Problem requirements>
Please reproduce the records from the line with "Viewport: 1024px width, 732px" up to and including the line with "pyautogui.click(x=44, y=972)", with no changes.

Data records>
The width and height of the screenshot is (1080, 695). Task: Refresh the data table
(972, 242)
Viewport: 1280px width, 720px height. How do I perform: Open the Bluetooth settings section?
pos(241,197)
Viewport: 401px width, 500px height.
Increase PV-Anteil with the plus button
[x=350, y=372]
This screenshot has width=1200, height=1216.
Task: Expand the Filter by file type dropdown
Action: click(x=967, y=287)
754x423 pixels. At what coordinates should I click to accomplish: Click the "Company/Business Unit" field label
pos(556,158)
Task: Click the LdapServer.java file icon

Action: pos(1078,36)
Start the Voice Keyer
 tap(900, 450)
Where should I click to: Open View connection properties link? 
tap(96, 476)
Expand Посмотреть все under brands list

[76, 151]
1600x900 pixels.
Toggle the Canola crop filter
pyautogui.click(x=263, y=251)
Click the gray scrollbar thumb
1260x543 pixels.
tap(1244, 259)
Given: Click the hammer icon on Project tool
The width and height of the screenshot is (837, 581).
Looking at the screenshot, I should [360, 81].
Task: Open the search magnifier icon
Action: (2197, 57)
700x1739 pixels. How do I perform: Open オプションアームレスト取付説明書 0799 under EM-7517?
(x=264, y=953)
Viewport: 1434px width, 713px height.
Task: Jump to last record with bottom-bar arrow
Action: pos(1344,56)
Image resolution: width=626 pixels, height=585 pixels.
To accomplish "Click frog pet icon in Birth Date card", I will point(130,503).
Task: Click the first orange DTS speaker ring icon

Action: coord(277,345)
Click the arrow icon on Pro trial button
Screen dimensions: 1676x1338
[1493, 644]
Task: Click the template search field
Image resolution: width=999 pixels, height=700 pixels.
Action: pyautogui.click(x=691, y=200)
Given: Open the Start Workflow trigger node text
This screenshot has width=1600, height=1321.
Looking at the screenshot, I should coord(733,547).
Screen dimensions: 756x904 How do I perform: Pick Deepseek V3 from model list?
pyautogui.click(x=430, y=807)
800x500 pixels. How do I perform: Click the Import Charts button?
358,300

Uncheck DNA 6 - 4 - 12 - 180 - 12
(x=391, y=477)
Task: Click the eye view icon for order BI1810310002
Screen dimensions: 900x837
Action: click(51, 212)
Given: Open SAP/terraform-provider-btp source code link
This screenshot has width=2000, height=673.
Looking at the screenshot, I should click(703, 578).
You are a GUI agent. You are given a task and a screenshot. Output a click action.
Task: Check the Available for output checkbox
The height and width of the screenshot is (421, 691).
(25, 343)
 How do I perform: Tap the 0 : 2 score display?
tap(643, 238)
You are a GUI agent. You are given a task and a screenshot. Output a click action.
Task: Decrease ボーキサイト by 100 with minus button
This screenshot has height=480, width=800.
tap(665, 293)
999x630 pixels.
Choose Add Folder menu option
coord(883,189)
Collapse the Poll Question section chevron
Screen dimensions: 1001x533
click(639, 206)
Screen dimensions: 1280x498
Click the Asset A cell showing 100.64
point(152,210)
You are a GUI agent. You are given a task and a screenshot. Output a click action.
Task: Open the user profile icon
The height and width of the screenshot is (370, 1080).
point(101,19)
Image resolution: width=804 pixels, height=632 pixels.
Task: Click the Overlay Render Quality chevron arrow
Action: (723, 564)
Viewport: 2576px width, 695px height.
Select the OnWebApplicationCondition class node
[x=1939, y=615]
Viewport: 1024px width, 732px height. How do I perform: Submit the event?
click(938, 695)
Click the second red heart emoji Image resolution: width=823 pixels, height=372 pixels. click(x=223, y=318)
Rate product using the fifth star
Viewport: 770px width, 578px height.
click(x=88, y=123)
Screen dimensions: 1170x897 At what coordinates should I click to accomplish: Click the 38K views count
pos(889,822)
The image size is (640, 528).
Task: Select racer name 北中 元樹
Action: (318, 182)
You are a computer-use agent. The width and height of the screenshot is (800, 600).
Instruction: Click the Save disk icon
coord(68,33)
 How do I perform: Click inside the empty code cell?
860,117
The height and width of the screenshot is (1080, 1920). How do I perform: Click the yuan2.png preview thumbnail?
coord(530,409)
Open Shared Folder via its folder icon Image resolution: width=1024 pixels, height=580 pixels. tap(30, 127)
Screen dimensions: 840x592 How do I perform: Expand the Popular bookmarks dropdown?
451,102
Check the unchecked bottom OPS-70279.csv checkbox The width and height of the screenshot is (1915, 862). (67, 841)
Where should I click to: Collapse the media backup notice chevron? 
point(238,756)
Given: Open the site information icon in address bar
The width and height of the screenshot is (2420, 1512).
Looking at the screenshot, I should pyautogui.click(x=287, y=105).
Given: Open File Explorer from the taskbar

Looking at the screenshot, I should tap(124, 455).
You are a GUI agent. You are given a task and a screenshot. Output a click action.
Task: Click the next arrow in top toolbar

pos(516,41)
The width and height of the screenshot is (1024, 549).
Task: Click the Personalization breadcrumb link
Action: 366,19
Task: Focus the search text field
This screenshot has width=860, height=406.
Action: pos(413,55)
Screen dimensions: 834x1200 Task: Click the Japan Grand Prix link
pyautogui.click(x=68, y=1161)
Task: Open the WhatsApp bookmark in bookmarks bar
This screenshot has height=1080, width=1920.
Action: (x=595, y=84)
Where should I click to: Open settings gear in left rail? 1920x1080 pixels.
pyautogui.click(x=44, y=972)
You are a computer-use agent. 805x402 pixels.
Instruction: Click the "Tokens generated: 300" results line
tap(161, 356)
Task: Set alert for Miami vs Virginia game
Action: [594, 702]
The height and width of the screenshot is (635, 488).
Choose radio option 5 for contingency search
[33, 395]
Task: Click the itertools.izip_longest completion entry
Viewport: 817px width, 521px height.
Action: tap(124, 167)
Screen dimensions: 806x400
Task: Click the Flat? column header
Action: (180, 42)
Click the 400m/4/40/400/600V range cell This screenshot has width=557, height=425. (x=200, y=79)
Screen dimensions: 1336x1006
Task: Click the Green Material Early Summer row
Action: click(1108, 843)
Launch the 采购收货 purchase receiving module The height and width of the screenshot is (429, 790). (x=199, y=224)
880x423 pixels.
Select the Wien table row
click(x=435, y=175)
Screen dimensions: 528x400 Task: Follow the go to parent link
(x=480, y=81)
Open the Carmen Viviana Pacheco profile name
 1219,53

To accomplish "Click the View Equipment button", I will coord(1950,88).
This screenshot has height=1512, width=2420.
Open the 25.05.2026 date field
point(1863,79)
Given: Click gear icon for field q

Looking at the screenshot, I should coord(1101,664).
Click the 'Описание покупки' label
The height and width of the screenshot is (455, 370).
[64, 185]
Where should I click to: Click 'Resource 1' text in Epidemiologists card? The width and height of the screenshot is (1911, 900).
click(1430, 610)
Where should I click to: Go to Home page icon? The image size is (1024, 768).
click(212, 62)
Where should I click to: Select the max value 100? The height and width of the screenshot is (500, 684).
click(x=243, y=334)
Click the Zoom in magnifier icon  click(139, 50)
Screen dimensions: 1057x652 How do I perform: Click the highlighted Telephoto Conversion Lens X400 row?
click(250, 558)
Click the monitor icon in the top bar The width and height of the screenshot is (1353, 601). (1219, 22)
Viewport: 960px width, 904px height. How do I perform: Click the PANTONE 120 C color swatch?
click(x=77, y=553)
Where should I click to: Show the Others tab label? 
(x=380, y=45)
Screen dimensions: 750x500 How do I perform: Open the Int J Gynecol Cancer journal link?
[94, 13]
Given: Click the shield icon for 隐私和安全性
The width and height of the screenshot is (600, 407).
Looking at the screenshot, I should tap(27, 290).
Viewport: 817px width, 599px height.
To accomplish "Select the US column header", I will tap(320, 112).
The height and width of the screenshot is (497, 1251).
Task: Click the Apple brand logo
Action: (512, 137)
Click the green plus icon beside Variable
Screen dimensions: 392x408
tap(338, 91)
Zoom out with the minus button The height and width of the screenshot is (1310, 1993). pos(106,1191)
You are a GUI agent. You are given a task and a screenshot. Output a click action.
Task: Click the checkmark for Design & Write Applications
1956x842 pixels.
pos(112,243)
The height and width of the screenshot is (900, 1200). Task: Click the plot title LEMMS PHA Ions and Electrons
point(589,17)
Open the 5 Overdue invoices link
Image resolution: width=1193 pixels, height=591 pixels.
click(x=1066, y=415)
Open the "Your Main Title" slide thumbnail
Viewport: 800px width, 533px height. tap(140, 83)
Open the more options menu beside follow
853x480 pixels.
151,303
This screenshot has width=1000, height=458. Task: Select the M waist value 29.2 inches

Output>
Viewport: 1024px width, 732px height. How do I perform: Submit the event?
click(938, 695)
Click the second red heart emoji Image resolution: width=823 pixels, height=372 pixels. click(x=223, y=318)
Rate product using the fifth star
Viewport: 770px width, 578px height.
click(x=88, y=123)
Screen dimensions: 1170x897 At what coordinates should I click to accomplish: Click the 38K views count
pos(889,822)
The image size is (640, 528).
Task: Select racer name 北中 元樹
Action: (318, 182)
You are a computer-use agent. The width and height of the screenshot is (800, 600).
Instruction: Click the Save disk icon
coord(68,33)
 How do I perform: Click inside the empty code cell?
860,117
The height and width of the screenshot is (1080, 1920). How do I perform: Click the yuan2.png preview thumbnail?
coord(530,409)
Open Shared Folder via its folder icon Image resolution: width=1024 pixels, height=580 pixels. tap(30, 127)
Screen dimensions: 840x592 How do I perform: Expand the Popular bookmarks dropdown?
451,102
Check the unchecked bottom OPS-70279.csv checkbox The width and height of the screenshot is (1915, 862). (67, 841)
Where should I click to: Collapse the media backup notice chevron? 
point(238,756)
Given: Open the site information icon in address bar
The width and height of the screenshot is (2420, 1512).
Looking at the screenshot, I should pyautogui.click(x=287, y=105).
Given: Open File Explorer from the taskbar

Looking at the screenshot, I should tap(124, 455).
You are a GUI agent. You are given a task and a screenshot. Output a click action.
Task: Click the next arrow in top toolbar

pos(516,41)
The width and height of the screenshot is (1024, 549).
Task: Click the Personalization breadcrumb link
Action: 366,19
Task: Focus the search text field
This screenshot has width=860, height=406.
Action: pos(413,55)
Screen dimensions: 834x1200 Task: Click the Japan Grand Prix link
pyautogui.click(x=68, y=1161)
Task: Open the WhatsApp bookmark in bookmarks bar
This screenshot has height=1080, width=1920.
Action: (x=595, y=84)
Where should I click to: Open settings gear in left rail? 1920x1080 pixels.
pyautogui.click(x=44, y=972)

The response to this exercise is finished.